From these two equations, we can find k:

$$ \text{k} = \frac{\text{m} \times \text{g}}{\text{L}} $$

Given: mass (m) = $$100 \mathrm{g} = 0.1 \mathrm{kg}$$, extension (L) = $$5 \mathrm{cm} = 0.05 \mathrm{m}$$. We use $$ \mathrm{g} = 9.8 \mathrm{m/s^2} $$ as the standard acceleration due to gravity.

$$ \text{k} = \frac{0.1 \mathrm{kg} \times 9.8 \mathrm{m/s^2}}{0.05 \mathrm{m}} = \frac{0.98 \mathrm{N}}{0.05 \mathrm{m}} = 19.6 \mathrm{N/m} $$

**step2 Calculate the Angular Frequency**

Next, we calculate the angular frequency, denoted as '$$\omega$$'. This value describes how fast the mass oscillates back and forth. For a mass-spring system without damping, the angular frequency depends on the spring constant (k) and the mass (m).

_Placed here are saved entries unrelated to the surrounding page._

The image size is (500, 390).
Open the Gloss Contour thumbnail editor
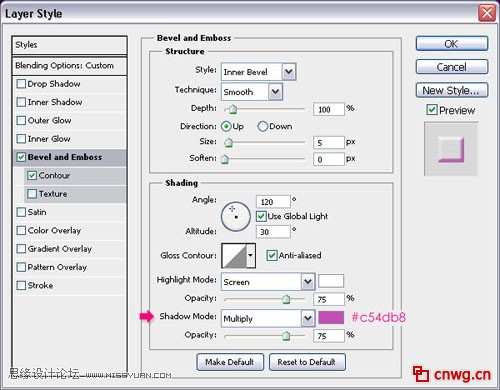click(x=235, y=256)
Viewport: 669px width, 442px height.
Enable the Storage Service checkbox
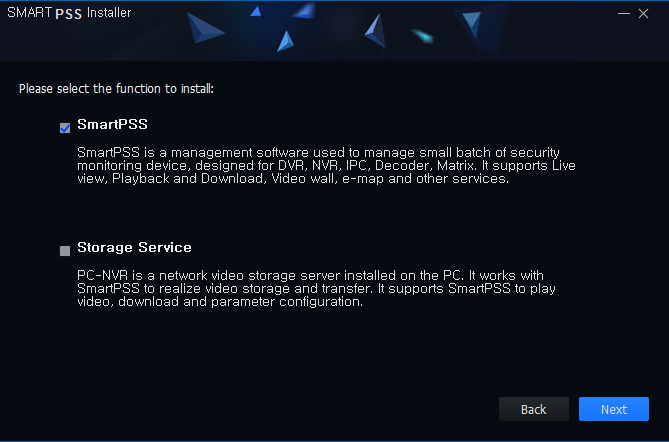65,250
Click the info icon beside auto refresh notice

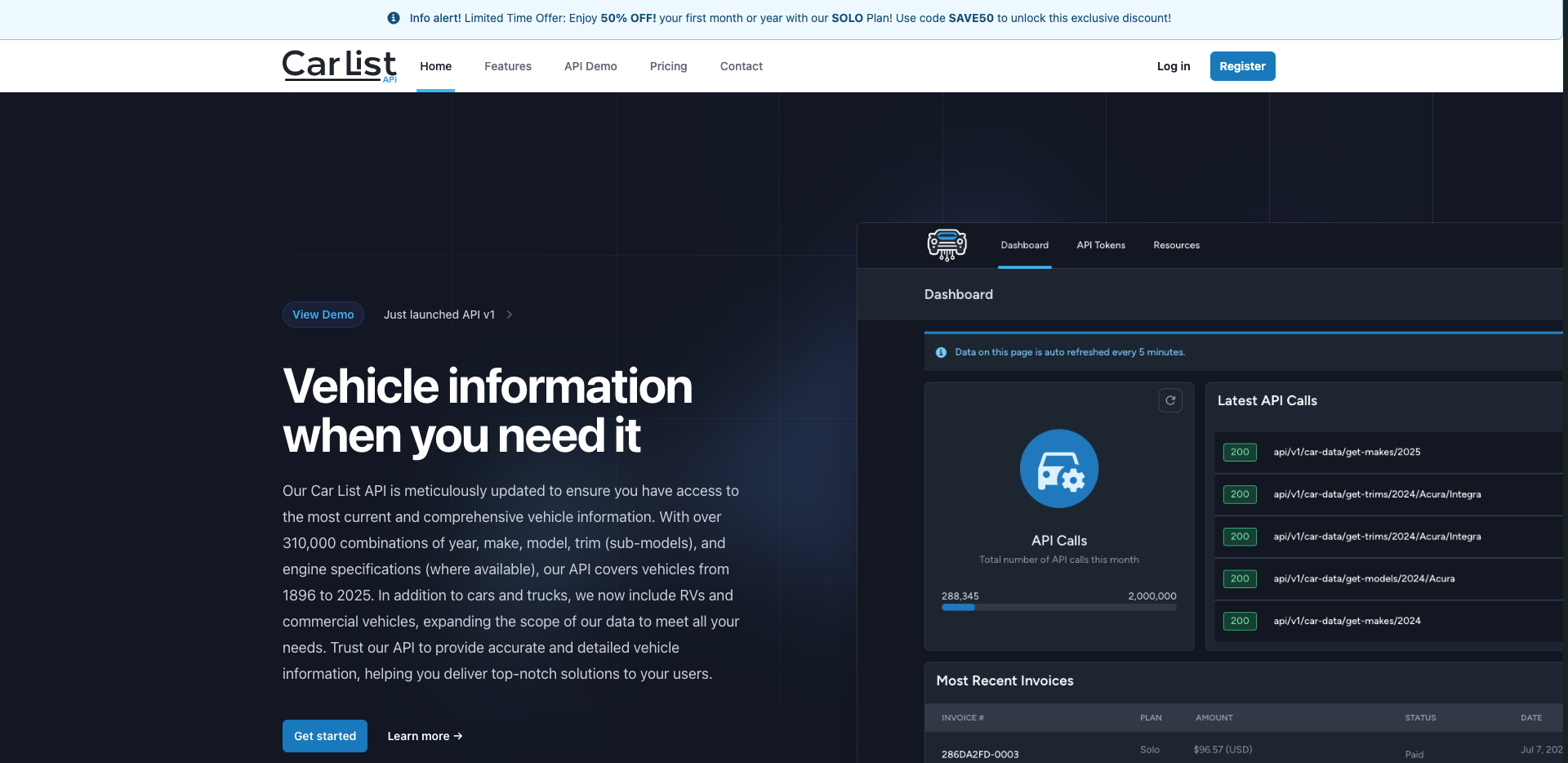tap(941, 352)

$$ \omega = \sqrt{\frac{\text{k}}{\text{m}}} $$

Using the calculated spring constant (k = $$19.6 \mathrm{N/m}$$) and the mass (m = $$0.1 \mathrm{kg}$$):

$$ \omega = \sqrt{\frac{19.6 \mathrm{N/m}}{0.1 \mathrm{kg}}} = \sqrt{196} = 14 \mathrm{rad/s} $$

**step3 Determine the General Position Function**

The motion of a mass on a spring without damping is a type of simple harmonic motion, which can be described by a sinusoidal function. The general form of the position of the mass, 'u(t)', at any time 't' is:

$$ \text{u(t)} = \text{A} \cos(\omega \text{t}) + \text{B} \sin(\omega \text{t}) $$

Here, A and B are constants determined by the initial conditions of the motion, and $$\omega$$ is the angular frequency we just calculated.

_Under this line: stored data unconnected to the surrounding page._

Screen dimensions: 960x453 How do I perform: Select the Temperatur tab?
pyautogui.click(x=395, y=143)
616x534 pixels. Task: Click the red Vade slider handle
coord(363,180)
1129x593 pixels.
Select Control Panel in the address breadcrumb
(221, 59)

**step4 Apply Initial Conditions to Find Constants**

We need to use the given initial conditions to find the values of A and B.
Initial position: The mass is set in motion from its equilibrium position. This means at time $$ \mathrm{t} = 0 $$, the position $$ \text{u}(0) = 0 $$.
Initial velocity: The mass has a downward velocity of $$10 \mathrm{cm/sec}$$ at $$ \mathrm{t} = 0 $$. We define downward as the positive direction, so the initial velocity $$ \text{u'}(0) = 0.1 \mathrm{m/s} $$.

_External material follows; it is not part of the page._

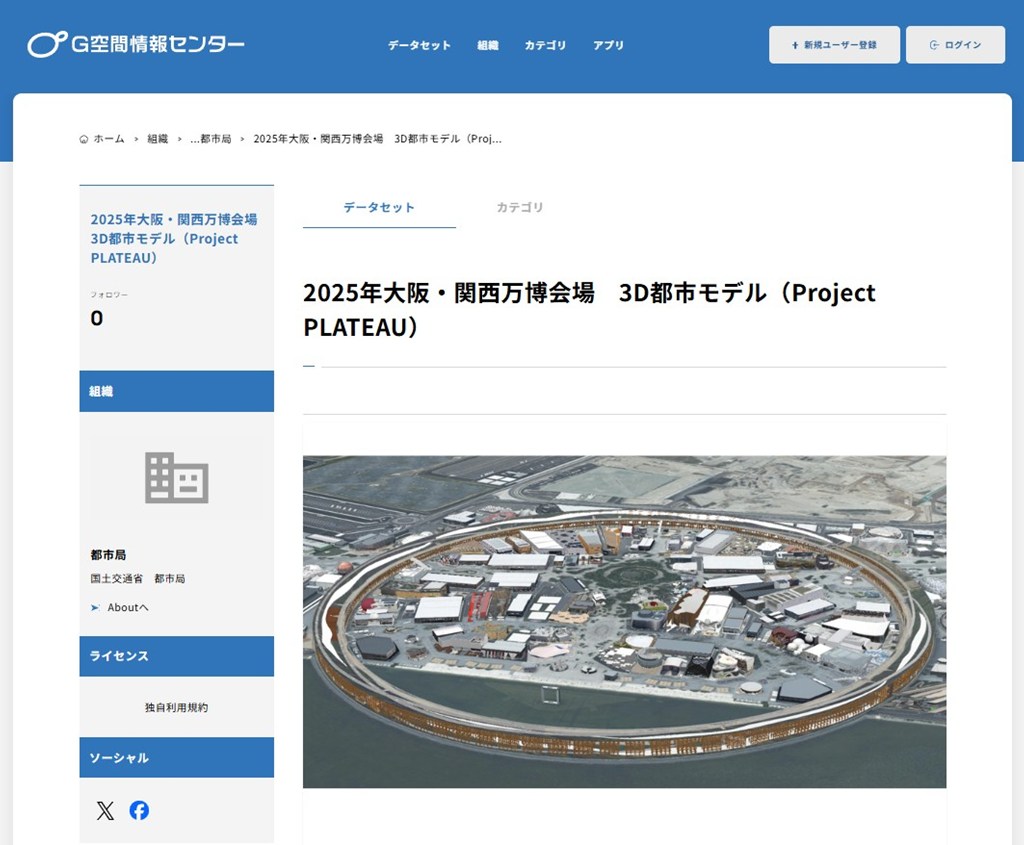Click the G空間情報センター logo
Image resolution: width=1024 pixels, height=845 pixels.
(x=136, y=45)
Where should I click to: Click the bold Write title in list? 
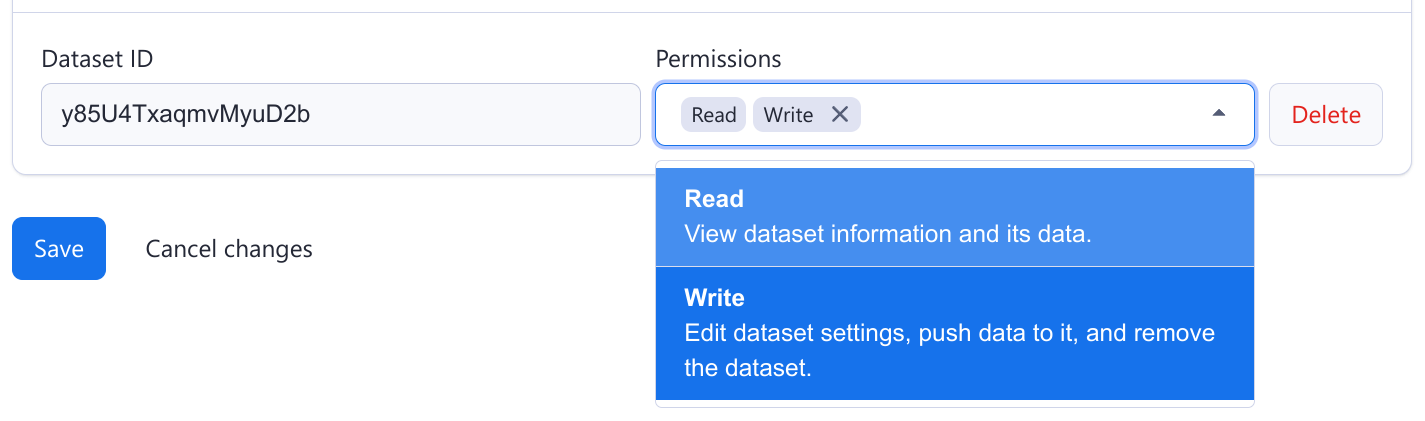(x=714, y=298)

First, use the initial position:
$$ \text{u}(0) = \text{A} \cos(\omega \times 0) + \text{B} \sin(\omega \times 0) $$
Since $$ \cos(0) = 1 $$ and $$ \sin(0) = 0 $$:

$$ \text{u}(0) = \text{A} \times 1 + \text{B} \times 0 = \text{A} $$

Since $$ \text{u}(0) = 0 $$, we find that $$ \text{A} = 0 $$.
So, the position function simplifies to:

$$ \text{u(t)} = \text{B} \sin(\omega \text{t}) $$

Next, use the initial velocity. The velocity is the rate of change of position. For the simplified position function, the velocity function is:

$$ \text{u'}(\text{t}) = \text{B} \omega \cos(\omega \text{t}) $$

Now, substitute the initial velocity at $$ \mathrm{t} = 0 $$:

$$ \text{u'}(0) = \text{B} \omega \cos(\omega \times 0) $$

Since $$ \cos(0) = 1 $$:

$$ \text{u'}(0) = \text{B} \omega \times 1 = \text{B} \omega $$

Given $$ \text{u'}(0) = 0.1 \mathrm{m/s} $$ and $$ \omega = 14 \mathrm{rad/s} $$:

$$ 0.1 = \text{B} \times 14 $$

Solve for B:

$$ \text{B} = \frac{0.1}{14} = \frac{1}{140} \mathrm{m} $$

**step5 Write the Final Position Function**

Now that we have found the values for A and B, and we know $$\omega$$, we can write the complete position function for the mass at any time 't'.

$$ \text{u(t)} = \frac{1}{140} \sin(14\text{t}) $$

The position 'u' is in meters, and time 't' is in seconds.

**step6 Determine When the Mass First Returns to Equilibrium**

The mass returns to its equilibrium position when its position 'u(t)' is equal to 0. We need to find the first time 't' greater than 0 for which this occurs.

$$ \text{u(t)} = 0 $$

Substitute the position function:

$$ \frac{1}{140} \sin(14\text{t}) = 0 $$

This equation holds true when $$ \sin(14\text{t}) = 0 $$.
The general solutions for $$ \sin(\theta) = 0 $$ are $$ \theta = \text{n}\pi $$, where 'n' is an integer.
So, we have:

$$ 14\text{t} = \text{n}\pi $$

Since the mass starts at equilibrium (at $$ \text{t} = 0 $$) and moves downwards, it will move away from equilibrium and then return. The first time it returns to equilibrium after the start (i.e., for $$ \text{t} > 0 $$) corresponds to the first positive value of 'n', which is $$ \text{n} = 1 $$.
Therefore, we set $$ 14\text{t} = \pi $$:

$$ \text{t} = \frac{\pi}{14} \mathrm{s} $$